The ministry had been resisting the calls from parliament to consider abolishing capital punishment and instead has been working on narrowing down the death penalty statutes.
In a mid- and long-term reform road map released to the public, the ministry said it will also improve the probation system that has been prompting concerns of human rights violations and offer voting rights for prisoners.
The comprehensive blueprint for reform passed through the scrutiny of outside experts before being released.
The ministry is determined to construct a criminal justice system that is pro-human rights and will thus closely review the possibility of abolishing the death penalty, the plan said.
Reviews will include case studies of Germany, France and others that have discarded capital punishment and calculate the possible repercussions an abolishment will have on society and in preventing deadly crimes.
Korea retains the death penalty for ordinary crimes but no death sentences have been executed since 1998 although 57 criminal convicts are on death row.
The ministry said it will begin reviewing the feasibility of adopting an "unconditional" life imprisonment without parole or pardon and the required budget, human resources among others.
There are 87 clauses in 17 different laws leading to capital punishment in Korea.
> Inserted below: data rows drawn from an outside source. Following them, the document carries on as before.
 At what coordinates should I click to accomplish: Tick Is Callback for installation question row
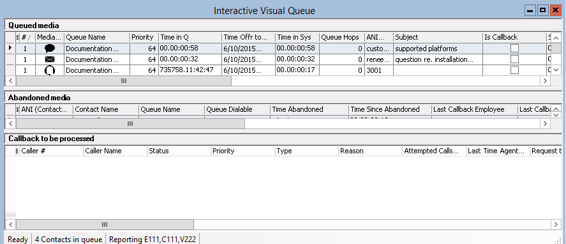coord(514,59)
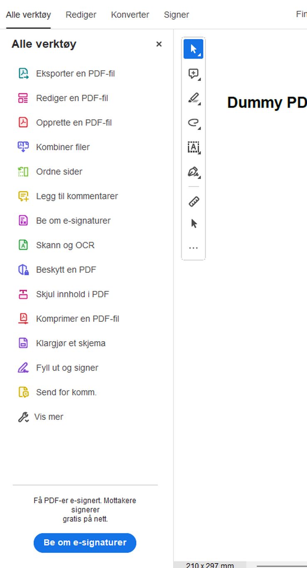Expand the highlight tool options triangle

pos(200,103)
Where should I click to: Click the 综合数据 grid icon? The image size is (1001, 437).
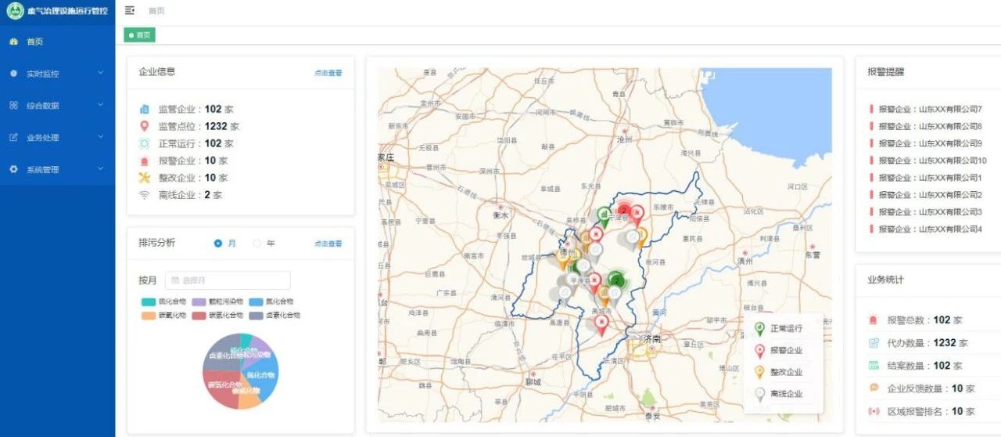[x=13, y=105]
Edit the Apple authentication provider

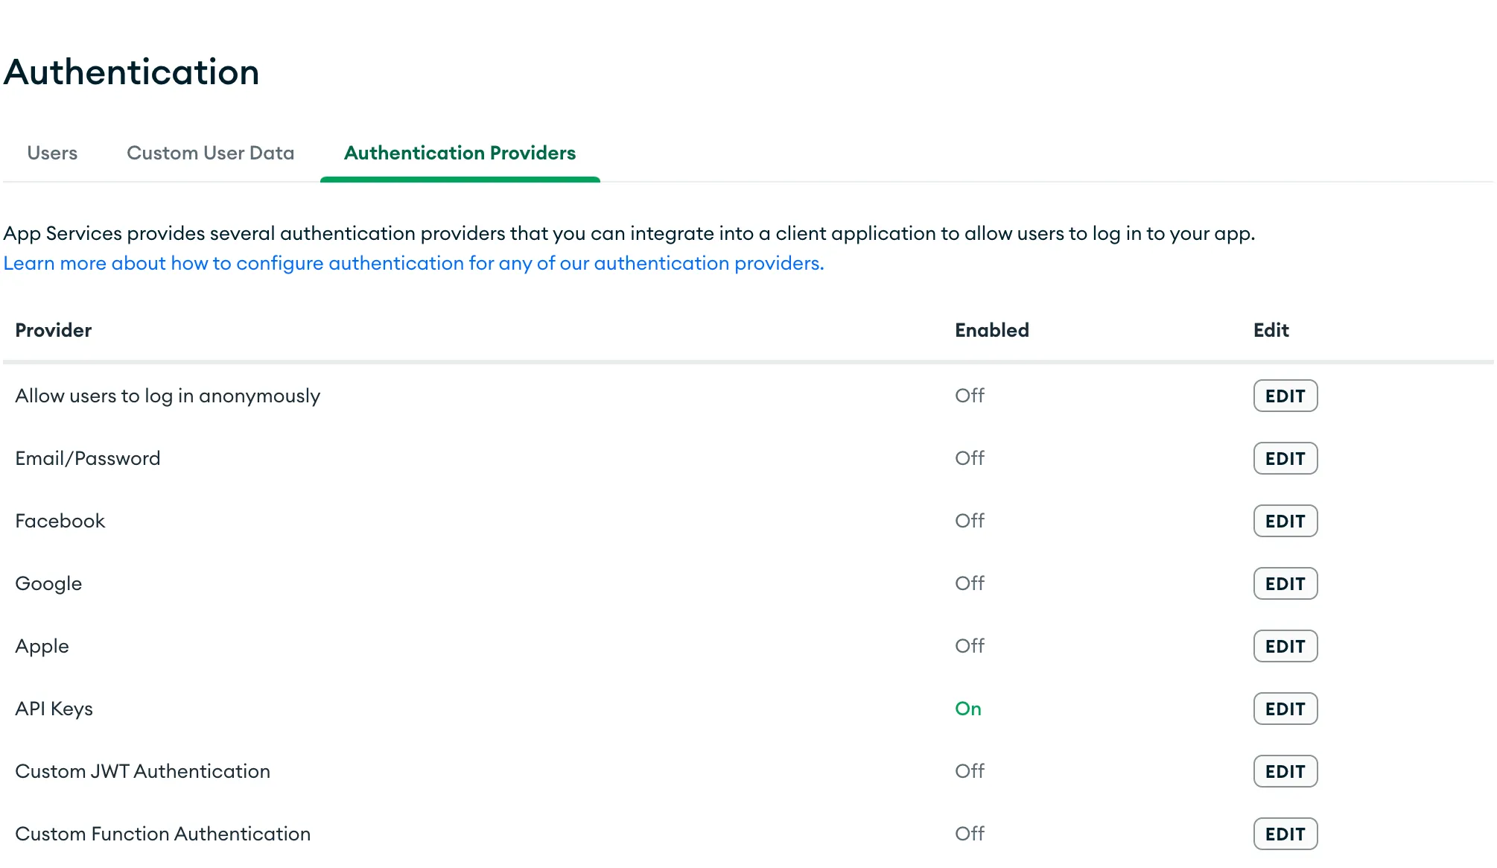tap(1285, 646)
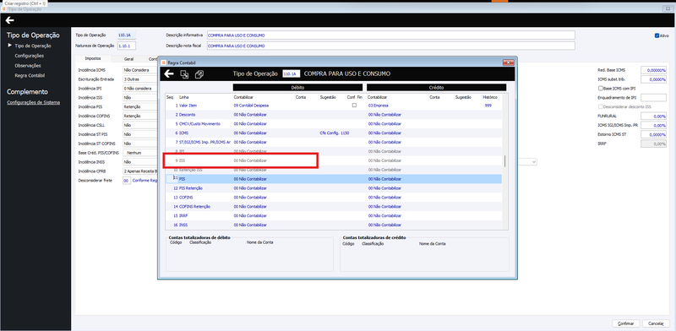Click the Tipo de Operação window title icon
This screenshot has width=676, height=331.
click(4, 8)
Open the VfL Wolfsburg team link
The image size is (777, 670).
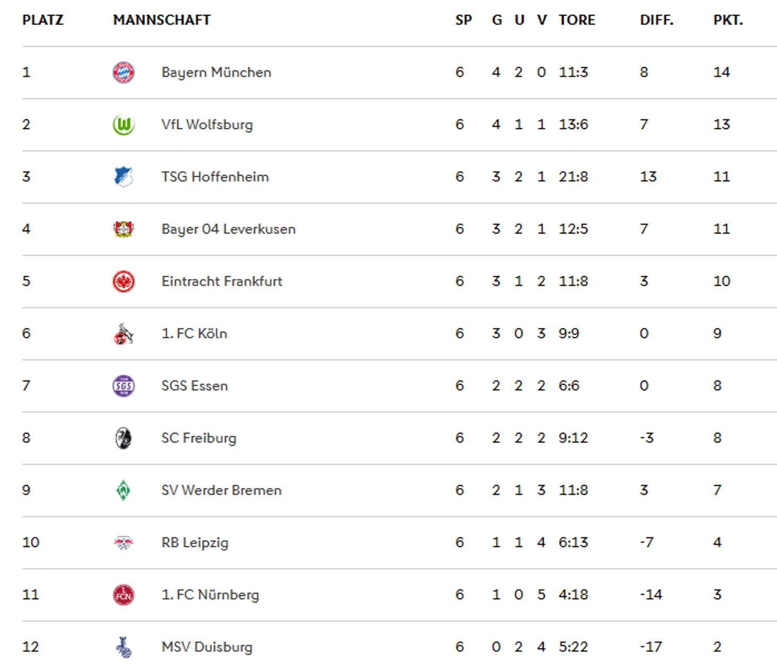coord(207,125)

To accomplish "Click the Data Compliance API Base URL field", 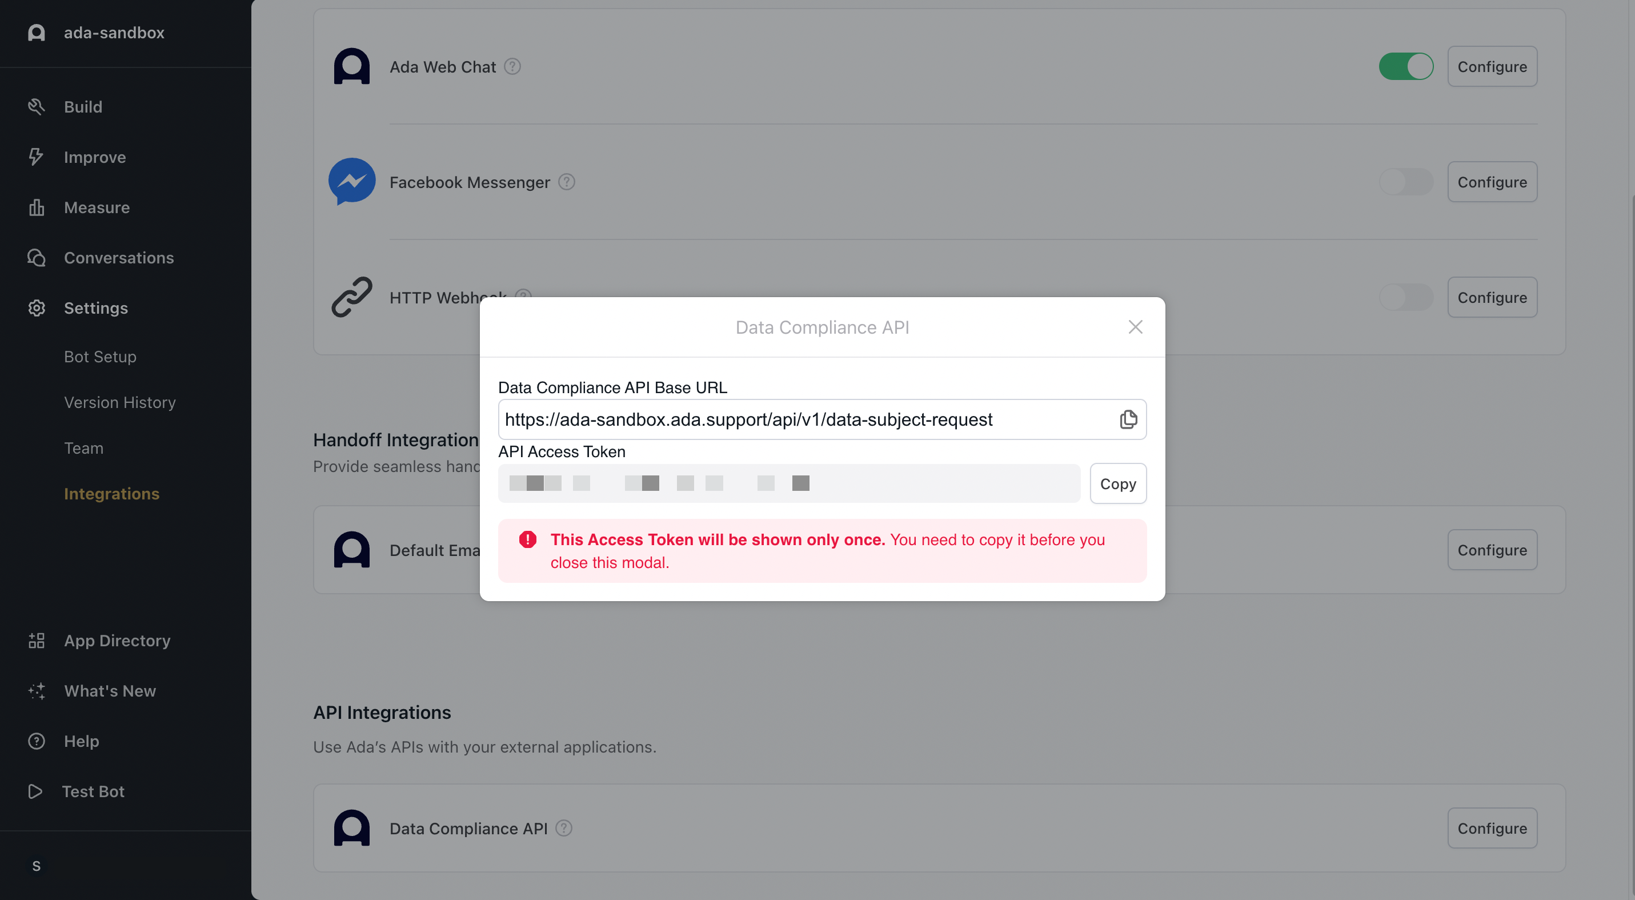I will [x=806, y=420].
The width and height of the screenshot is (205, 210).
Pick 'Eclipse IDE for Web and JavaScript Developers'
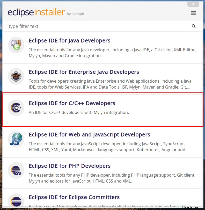coord(89,135)
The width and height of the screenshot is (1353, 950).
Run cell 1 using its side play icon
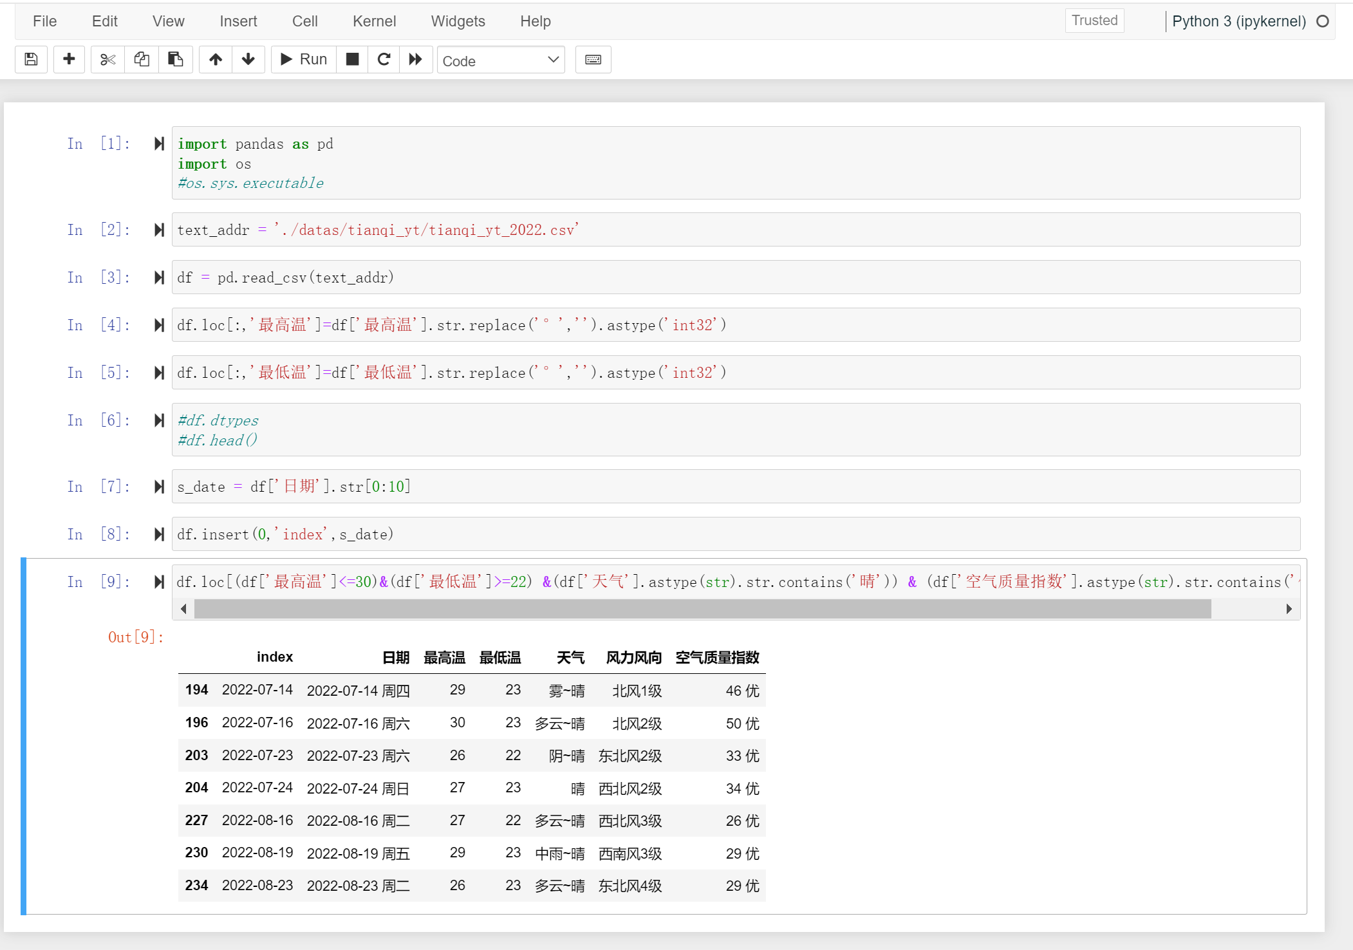[159, 144]
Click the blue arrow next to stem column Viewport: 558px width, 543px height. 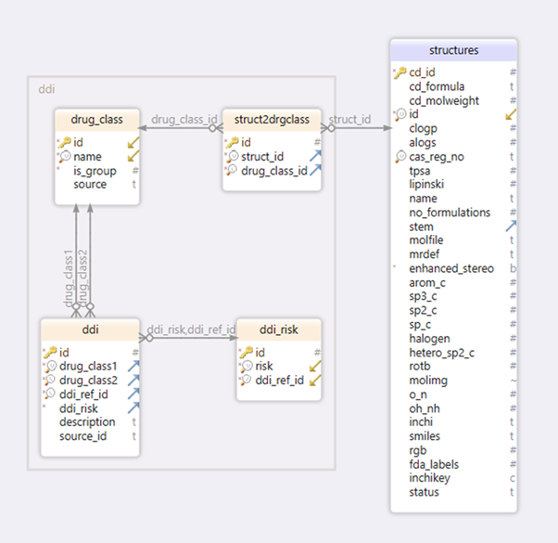511,226
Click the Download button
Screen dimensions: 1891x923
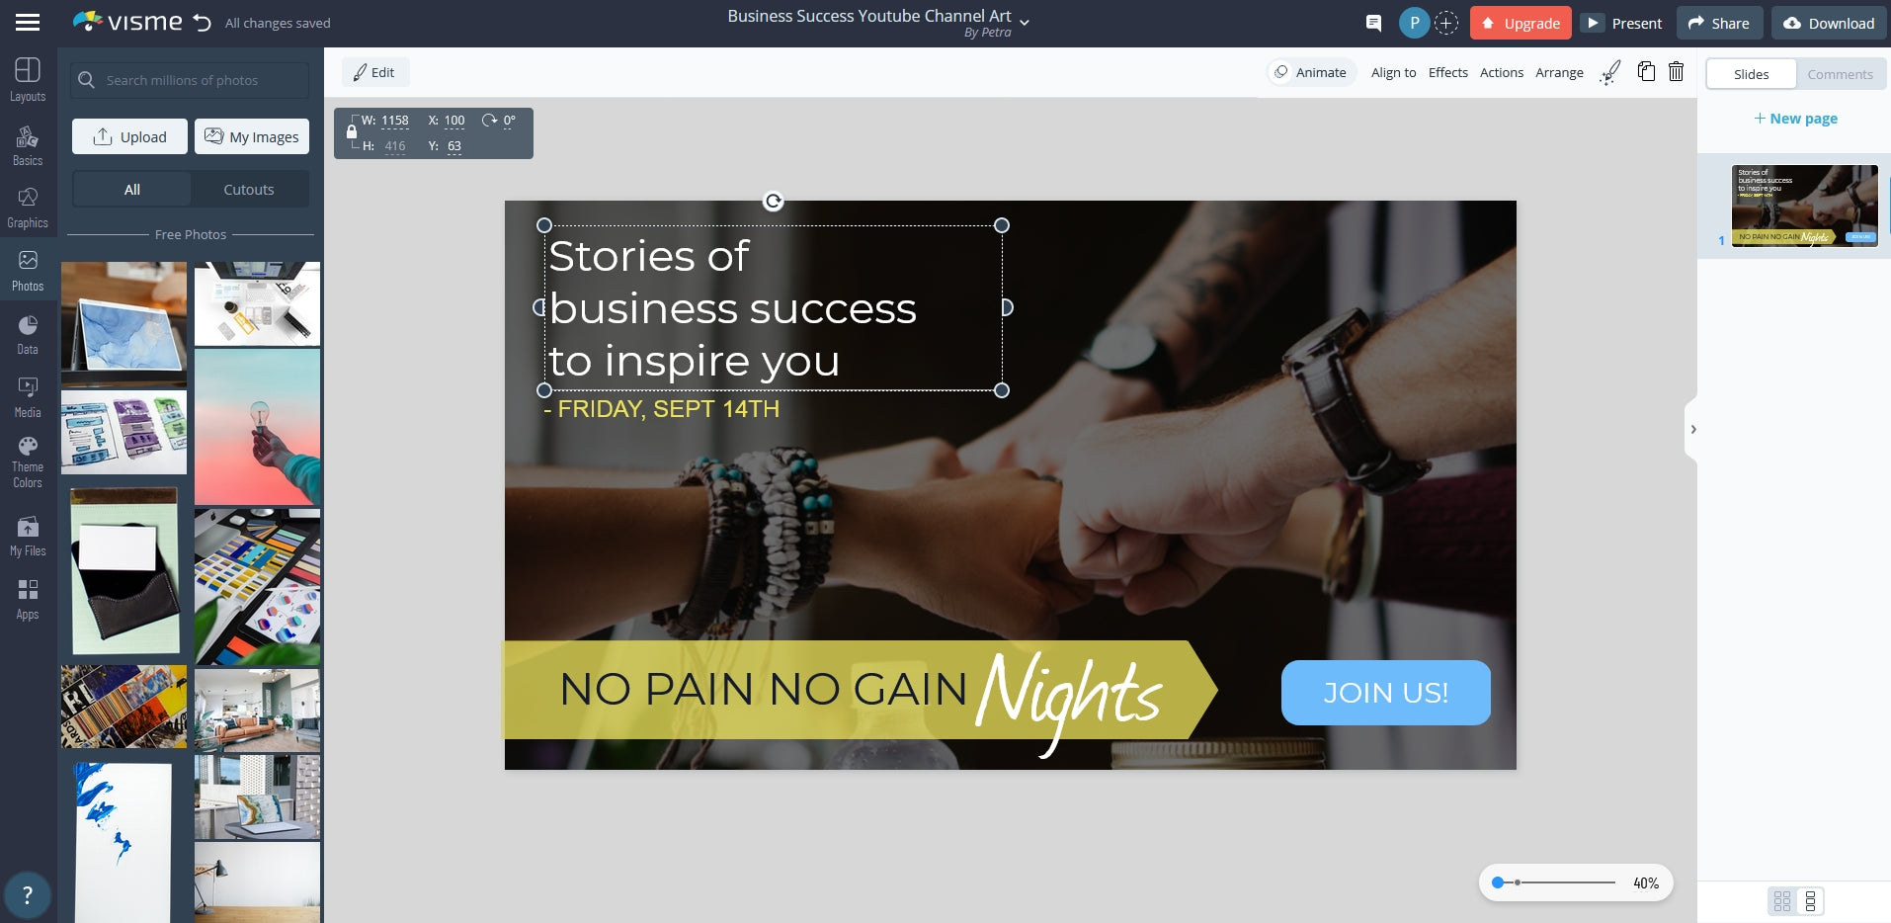[x=1829, y=23]
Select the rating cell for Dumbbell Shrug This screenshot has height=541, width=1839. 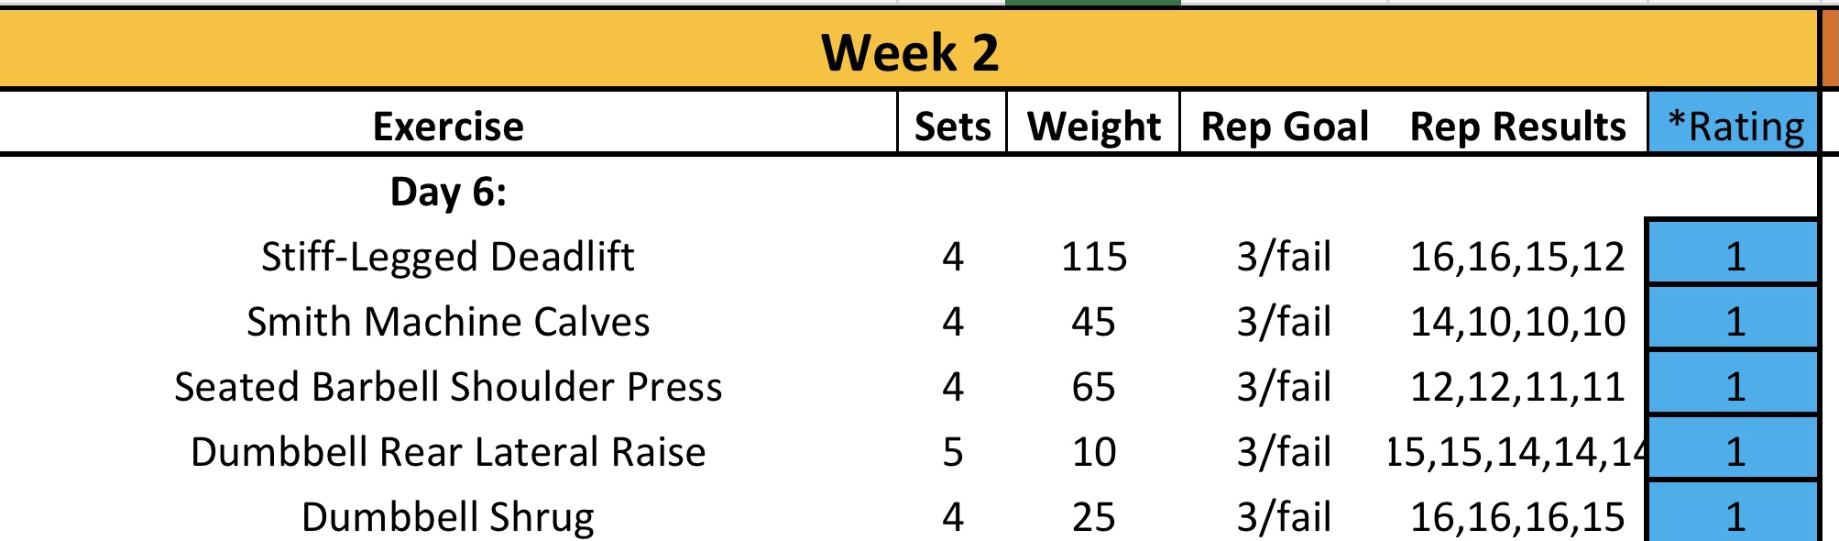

Almost half of them are from the Military Criminal Law, while 15 others belong to Criminal Law, eight to the Additional Punishment Law on Specific Crimes, and four from the National Security Law.
A public hearing will be held for the occasion within the first half of this year before research is completed by June.
The outcome will determine whether the ministry will support a bill pending at the National Assembly submitted by Uri lawmaker Yoo Ihn-tae and signed by a total of 175 lawmakers in 2004 to replace capital punishment with life imprisonment, the ministry said.
The ministry said it will also "enthusiastically" support and cooperate with the government's latest move to seek the truth behind human rights violations and corruption by past governments and repair legal tools to extend the statute of limitations among others.
The ministry said it will also seek to improve the law on monitoring released convicts to better prevent repetition of offense.
Other measures up for evaluation include giving voting rights to imprisoned convicts. Under the current law, prisoners on life or death sentence are evicted of their voting rights while others are withheld of the right until release.